Certification. 15
Running Time. 2 hours 49 mins
Director. Steven Spielberg
Cast. Edward Burns, Matt Damon, Ted Danson, Jeremy Davies, Vin Diesel, Dennis Farina, Paul Giamatti, Adam Goldberg, Tom Hanks, Barry Pepper, Giovanni Ribisi, Tom Sizemore.
Rating. 96%
Those opening twenty minutes set the tone for the rest of the film, where death lurks around every single corner, and these poor men, while heroic in their own right, are scared every step of the way. Spielberg delivers set piece after set piece, culminating in a brilliantly staged pitched battle in Ramelle that is beyond intense, all the while developing strong, believable characters. Tom Hanks, in particular, gives one of his best performances. His shell-shocked look in the shallows as he tips a helmet of bloody water over his head is sheer perfection. Perfectly cast as an ordinary man doing the best he can in impossible circumstances. The revelation of Miller’s peacetime origins, the subject of much speculation among the other soldiers, is brilliantly timed to provide one of the film's most compelling moments.
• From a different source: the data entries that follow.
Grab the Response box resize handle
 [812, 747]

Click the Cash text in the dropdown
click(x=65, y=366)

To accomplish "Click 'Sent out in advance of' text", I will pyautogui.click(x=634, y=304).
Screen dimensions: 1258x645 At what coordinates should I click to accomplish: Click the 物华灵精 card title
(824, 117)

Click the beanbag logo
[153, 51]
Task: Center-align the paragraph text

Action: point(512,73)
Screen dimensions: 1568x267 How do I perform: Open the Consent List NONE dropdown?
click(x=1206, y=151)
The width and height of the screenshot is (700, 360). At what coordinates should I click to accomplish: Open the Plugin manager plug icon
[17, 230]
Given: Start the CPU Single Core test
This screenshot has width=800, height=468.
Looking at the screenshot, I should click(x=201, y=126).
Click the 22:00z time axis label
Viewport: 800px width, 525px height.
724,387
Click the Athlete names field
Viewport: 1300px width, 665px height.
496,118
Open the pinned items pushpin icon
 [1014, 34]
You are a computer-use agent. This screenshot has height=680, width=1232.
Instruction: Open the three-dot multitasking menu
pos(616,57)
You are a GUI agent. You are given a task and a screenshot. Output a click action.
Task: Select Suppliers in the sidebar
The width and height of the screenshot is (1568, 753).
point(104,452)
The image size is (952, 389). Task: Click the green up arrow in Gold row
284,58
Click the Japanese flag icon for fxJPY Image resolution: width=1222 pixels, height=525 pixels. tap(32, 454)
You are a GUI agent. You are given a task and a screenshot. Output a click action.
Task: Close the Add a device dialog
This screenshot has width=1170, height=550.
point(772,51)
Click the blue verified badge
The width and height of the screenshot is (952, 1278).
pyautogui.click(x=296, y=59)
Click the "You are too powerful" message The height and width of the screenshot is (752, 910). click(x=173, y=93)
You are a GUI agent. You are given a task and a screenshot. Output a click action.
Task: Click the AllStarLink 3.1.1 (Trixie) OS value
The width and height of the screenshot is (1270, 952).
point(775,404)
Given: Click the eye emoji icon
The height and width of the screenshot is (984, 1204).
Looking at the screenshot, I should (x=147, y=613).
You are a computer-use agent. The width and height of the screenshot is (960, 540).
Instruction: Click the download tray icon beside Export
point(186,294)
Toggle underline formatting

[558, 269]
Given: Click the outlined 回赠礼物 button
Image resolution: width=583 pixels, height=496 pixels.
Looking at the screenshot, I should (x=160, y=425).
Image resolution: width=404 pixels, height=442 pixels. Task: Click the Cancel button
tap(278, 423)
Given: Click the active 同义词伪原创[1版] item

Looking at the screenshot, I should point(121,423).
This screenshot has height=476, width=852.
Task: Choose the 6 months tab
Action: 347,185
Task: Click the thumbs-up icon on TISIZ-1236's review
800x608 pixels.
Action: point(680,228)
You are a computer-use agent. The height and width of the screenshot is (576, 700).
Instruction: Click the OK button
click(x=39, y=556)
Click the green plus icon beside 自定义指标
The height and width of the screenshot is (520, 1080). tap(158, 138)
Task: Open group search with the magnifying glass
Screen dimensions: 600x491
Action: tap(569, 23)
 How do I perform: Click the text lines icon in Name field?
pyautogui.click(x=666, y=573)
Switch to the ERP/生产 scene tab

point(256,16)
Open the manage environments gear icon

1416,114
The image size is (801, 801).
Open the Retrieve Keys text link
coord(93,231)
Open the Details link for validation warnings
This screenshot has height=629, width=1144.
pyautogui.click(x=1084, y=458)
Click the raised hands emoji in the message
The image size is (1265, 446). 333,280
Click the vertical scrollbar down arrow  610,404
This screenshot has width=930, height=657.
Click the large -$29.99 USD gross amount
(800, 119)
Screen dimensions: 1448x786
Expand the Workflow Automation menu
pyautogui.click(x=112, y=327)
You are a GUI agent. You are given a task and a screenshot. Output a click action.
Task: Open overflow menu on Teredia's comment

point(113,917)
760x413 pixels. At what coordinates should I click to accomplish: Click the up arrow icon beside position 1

However, in many ways, the film's main character is not Captain Miller, nor is it even Private Ryan, but instead, the naive Corporal Timothy Upham (Jeremy Davies) - an interpreter seconded to Miller's squad after the landing on Omaha Beach. From the start, Upham is set up as the innocent who - in time-honoured tradition - will surely come into his own under fire. Spielberg keeps playing on our expectations that he will snap out of it and do something heroic. But he never does. Only at the very end of the film does Upham finally take action, but by that point, it's hardly an act of redemption.
Like Schindler’s List before, Spielberg opts to end Saving Private Ryan in the present day, with a survivor of the appalling carnage contemplating a memorial to the man who saved him. Spielberg lays on the schmaltz, playing the scene out for an extended period of earnest hand-wringing and soul-searching. I could have done without this, if truth be told.
At the 71st Academy Awards in March 1999, the film was awarded Best Director, Best Cinematography, Best Film Editing, Best Sound and Best Sound Effects Editing. To this day, I’ll never understand how Saving Private Ryan did not win Best Picture, losing out to Shakespeare In Love.
Saving Private Ryan is now established as the standard against which all war films are judged. Gripping, visceral and utterly uncynical, with audacious combat sequences. It gives the film an incredible weight that many other films have tried to replicate, but never quite succeeded in doing so.